Exercise objective. Duplicate the records below line for line, with no changes of any kind.

== Record list

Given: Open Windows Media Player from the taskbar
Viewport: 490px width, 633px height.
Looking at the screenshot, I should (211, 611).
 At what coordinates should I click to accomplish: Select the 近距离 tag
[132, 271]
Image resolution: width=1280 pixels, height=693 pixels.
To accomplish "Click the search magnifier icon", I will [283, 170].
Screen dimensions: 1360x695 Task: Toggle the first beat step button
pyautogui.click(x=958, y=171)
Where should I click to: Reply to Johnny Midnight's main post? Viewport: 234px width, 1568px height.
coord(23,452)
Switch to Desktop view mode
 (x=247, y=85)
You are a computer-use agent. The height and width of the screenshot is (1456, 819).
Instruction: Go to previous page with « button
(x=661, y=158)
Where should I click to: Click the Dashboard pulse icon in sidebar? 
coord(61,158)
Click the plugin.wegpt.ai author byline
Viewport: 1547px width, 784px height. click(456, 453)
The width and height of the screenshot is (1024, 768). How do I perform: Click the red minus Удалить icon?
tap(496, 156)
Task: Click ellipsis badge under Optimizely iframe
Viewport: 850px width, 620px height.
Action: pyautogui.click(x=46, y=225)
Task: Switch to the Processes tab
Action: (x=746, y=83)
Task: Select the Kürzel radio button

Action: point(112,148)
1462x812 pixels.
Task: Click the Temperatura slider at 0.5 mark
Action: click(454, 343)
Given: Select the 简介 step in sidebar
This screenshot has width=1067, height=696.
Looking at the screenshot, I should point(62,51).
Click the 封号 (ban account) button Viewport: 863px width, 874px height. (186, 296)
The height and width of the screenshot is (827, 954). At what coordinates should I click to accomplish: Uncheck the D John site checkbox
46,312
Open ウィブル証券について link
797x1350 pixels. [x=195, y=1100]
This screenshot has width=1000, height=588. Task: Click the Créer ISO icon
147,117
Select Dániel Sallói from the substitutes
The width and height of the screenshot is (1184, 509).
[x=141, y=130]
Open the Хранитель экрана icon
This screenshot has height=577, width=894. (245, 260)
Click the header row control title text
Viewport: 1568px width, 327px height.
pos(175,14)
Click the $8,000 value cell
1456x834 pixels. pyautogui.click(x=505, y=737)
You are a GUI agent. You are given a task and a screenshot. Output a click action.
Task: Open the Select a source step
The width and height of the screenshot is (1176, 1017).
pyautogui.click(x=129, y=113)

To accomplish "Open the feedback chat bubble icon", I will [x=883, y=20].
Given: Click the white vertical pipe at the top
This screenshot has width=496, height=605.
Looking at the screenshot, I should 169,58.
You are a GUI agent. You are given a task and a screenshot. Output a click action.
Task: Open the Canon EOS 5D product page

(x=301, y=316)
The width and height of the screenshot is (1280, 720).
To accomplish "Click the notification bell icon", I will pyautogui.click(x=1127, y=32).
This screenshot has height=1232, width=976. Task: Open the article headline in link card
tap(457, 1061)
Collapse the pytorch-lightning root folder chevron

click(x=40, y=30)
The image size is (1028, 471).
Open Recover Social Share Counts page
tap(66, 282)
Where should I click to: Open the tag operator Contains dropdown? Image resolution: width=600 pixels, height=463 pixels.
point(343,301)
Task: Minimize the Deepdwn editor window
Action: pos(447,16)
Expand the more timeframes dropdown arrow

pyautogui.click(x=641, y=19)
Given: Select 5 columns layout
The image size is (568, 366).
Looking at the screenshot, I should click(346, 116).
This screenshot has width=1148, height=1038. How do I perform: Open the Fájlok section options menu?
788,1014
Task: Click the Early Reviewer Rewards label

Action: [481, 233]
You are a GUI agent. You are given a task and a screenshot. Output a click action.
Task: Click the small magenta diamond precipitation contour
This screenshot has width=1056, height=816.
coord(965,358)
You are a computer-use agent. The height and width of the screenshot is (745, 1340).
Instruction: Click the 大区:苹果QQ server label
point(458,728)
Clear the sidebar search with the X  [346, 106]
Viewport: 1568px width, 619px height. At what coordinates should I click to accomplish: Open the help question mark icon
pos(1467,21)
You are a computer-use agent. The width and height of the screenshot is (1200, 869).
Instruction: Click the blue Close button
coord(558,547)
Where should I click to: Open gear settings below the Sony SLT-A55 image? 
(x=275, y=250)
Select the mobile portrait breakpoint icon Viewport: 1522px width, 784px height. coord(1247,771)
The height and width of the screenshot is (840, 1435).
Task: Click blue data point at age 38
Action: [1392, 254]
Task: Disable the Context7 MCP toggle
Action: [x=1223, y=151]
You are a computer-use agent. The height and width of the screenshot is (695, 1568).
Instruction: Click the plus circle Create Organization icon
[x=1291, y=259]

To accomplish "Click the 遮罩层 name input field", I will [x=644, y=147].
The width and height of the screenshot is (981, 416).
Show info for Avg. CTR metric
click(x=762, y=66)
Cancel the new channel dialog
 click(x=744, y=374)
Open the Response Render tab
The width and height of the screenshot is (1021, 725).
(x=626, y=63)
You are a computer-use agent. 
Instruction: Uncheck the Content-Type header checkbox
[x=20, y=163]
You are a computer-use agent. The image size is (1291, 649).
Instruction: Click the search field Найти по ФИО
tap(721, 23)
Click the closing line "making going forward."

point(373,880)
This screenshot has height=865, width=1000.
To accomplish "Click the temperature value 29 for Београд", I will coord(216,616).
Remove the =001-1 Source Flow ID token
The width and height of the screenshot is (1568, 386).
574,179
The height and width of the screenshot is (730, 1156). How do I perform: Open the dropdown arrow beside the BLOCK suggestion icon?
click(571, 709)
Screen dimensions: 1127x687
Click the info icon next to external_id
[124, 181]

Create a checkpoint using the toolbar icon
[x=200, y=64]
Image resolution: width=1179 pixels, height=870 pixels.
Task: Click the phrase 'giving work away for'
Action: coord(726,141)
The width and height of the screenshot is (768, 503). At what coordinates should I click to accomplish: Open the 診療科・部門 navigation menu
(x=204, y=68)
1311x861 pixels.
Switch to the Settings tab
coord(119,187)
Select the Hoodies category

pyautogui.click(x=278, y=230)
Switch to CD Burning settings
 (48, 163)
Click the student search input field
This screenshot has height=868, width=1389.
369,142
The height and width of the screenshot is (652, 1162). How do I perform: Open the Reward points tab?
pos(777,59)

====

Result of the task.
Given: Open Windows Media Player from the taskbar
Viewport: 490px width, 633px height.
Looking at the screenshot, I should (211, 611).
 At what coordinates should I click to accomplish: Select the 近距离 tag
[132, 271]
Image resolution: width=1280 pixels, height=693 pixels.
To accomplish "Click the search magnifier icon", I will [283, 170].
Screen dimensions: 1360x695 Task: Toggle the first beat step button
pyautogui.click(x=958, y=171)
Where should I click to: Reply to Johnny Midnight's main post? Viewport: 234px width, 1568px height.
coord(23,452)
Switch to Desktop view mode
 (x=247, y=85)
You are a computer-use agent. The height and width of the screenshot is (1456, 819).
Instruction: Go to previous page with « button
(x=661, y=158)
Where should I click to: Click the Dashboard pulse icon in sidebar? 
coord(61,158)
Click the plugin.wegpt.ai author byline
Viewport: 1547px width, 784px height. click(456, 453)
The width and height of the screenshot is (1024, 768). How do I perform: Click the red minus Удалить icon?
tap(496, 156)
Task: Click ellipsis badge under Optimizely iframe
Viewport: 850px width, 620px height.
Action: pyautogui.click(x=46, y=225)
Task: Switch to the Processes tab
Action: (x=746, y=83)
Task: Select the Kürzel radio button

Action: point(112,148)
1462x812 pixels.
Task: Click the Temperatura slider at 0.5 mark
Action: click(454, 343)
Given: Select the 简介 step in sidebar
This screenshot has width=1067, height=696.
Looking at the screenshot, I should point(62,51).
Click the 封号 (ban account) button Viewport: 863px width, 874px height. (186, 296)
The height and width of the screenshot is (827, 954). At what coordinates should I click to accomplish: Uncheck the D John site checkbox
46,312
Open ウィブル証券について link
797x1350 pixels. [x=195, y=1100]
This screenshot has width=1000, height=588. Task: Click the Créer ISO icon
147,117
Select Dániel Sallói from the substitutes
The width and height of the screenshot is (1184, 509).
[x=141, y=130]
Open the Хранитель экрана icon
This screenshot has height=577, width=894. (245, 260)
Click the header row control title text
Viewport: 1568px width, 327px height.
pos(175,14)
Click the $8,000 value cell
1456x834 pixels. pyautogui.click(x=505, y=737)
You are a GUI agent. You are given a task and a screenshot. Output a click action.
Task: Open the Select a source step
The width and height of the screenshot is (1176, 1017).
pyautogui.click(x=129, y=113)

To accomplish "Open the feedback chat bubble icon", I will [x=883, y=20].
Given: Click the white vertical pipe at the top
This screenshot has width=496, height=605.
Looking at the screenshot, I should 169,58.
You are a GUI agent. You are given a task and a screenshot. Output a click action.
Task: Open the Canon EOS 5D product page

(x=301, y=316)
The width and height of the screenshot is (1280, 720).
To accomplish "Click the notification bell icon", I will pyautogui.click(x=1127, y=32).
This screenshot has height=1232, width=976. Task: Open the article headline in link card
tap(457, 1061)
Collapse the pytorch-lightning root folder chevron

click(x=40, y=30)
The image size is (1028, 471).
Open Recover Social Share Counts page
tap(66, 282)
Where should I click to: Open the tag operator Contains dropdown? Image resolution: width=600 pixels, height=463 pixels.
point(343,301)
Task: Minimize the Deepdwn editor window
Action: pos(447,16)
Expand the more timeframes dropdown arrow

pyautogui.click(x=641, y=19)
Given: Select 5 columns layout
The image size is (568, 366).
Looking at the screenshot, I should click(346, 116).
This screenshot has width=1148, height=1038. How do I perform: Open the Fájlok section options menu?
788,1014
Task: Click the Early Reviewer Rewards label

Action: [481, 233]
You are a GUI agent. You are given a task and a screenshot. Output a click action.
Task: Click the small magenta diamond precipitation contour
This screenshot has width=1056, height=816.
coord(965,358)
You are a computer-use agent. The height and width of the screenshot is (745, 1340).
Instruction: Click the 大区:苹果QQ server label
point(458,728)
Clear the sidebar search with the X  [346, 106]
Viewport: 1568px width, 619px height. At what coordinates should I click to accomplish: Open the help question mark icon
pos(1467,21)
You are a computer-use agent. The width and height of the screenshot is (1200, 869).
Instruction: Click the blue Close button
coord(558,547)
Where should I click to: Open gear settings below the Sony SLT-A55 image? 
(x=275, y=250)
Select the mobile portrait breakpoint icon Viewport: 1522px width, 784px height. coord(1247,771)
The height and width of the screenshot is (840, 1435).
Task: Click blue data point at age 38
Action: [1392, 254]
Task: Disable the Context7 MCP toggle
Action: [x=1223, y=151]
You are a computer-use agent. The height and width of the screenshot is (695, 1568).
Instruction: Click the plus circle Create Organization icon
[x=1291, y=259]

To accomplish "Click the 遮罩层 name input field", I will [x=644, y=147].
The width and height of the screenshot is (981, 416).
Show info for Avg. CTR metric
click(x=762, y=66)
Cancel the new channel dialog
 click(x=744, y=374)
Open the Response Render tab
The width and height of the screenshot is (1021, 725).
(x=626, y=63)
You are a computer-use agent. 
Instruction: Uncheck the Content-Type header checkbox
[x=20, y=163]
You are a computer-use agent. The image size is (1291, 649).
Instruction: Click the search field Найти по ФИО
tap(721, 23)
Click the closing line "making going forward."

point(373,880)
This screenshot has height=865, width=1000.
To accomplish "Click the temperature value 29 for Београд", I will coord(216,616).
Remove the =001-1 Source Flow ID token
The width and height of the screenshot is (1568, 386).
574,179
The height and width of the screenshot is (730, 1156). How do I perform: Open the dropdown arrow beside the BLOCK suggestion icon?
click(571, 709)
Screen dimensions: 1127x687
Click the info icon next to external_id
[124, 181]

Create a checkpoint using the toolbar icon
[x=200, y=64]
Image resolution: width=1179 pixels, height=870 pixels.
Task: Click the phrase 'giving work away for'
Action: coord(726,141)
The width and height of the screenshot is (768, 503). At what coordinates should I click to accomplish: Open the 診療科・部門 navigation menu
(x=204, y=68)
1311x861 pixels.
Switch to the Settings tab
coord(119,187)
Select the Hoodies category

pyautogui.click(x=278, y=230)
Switch to CD Burning settings
 (48, 163)
Click the student search input field
This screenshot has height=868, width=1389.
369,142
The height and width of the screenshot is (652, 1162). How do I perform: Open the Reward points tab?
pos(777,59)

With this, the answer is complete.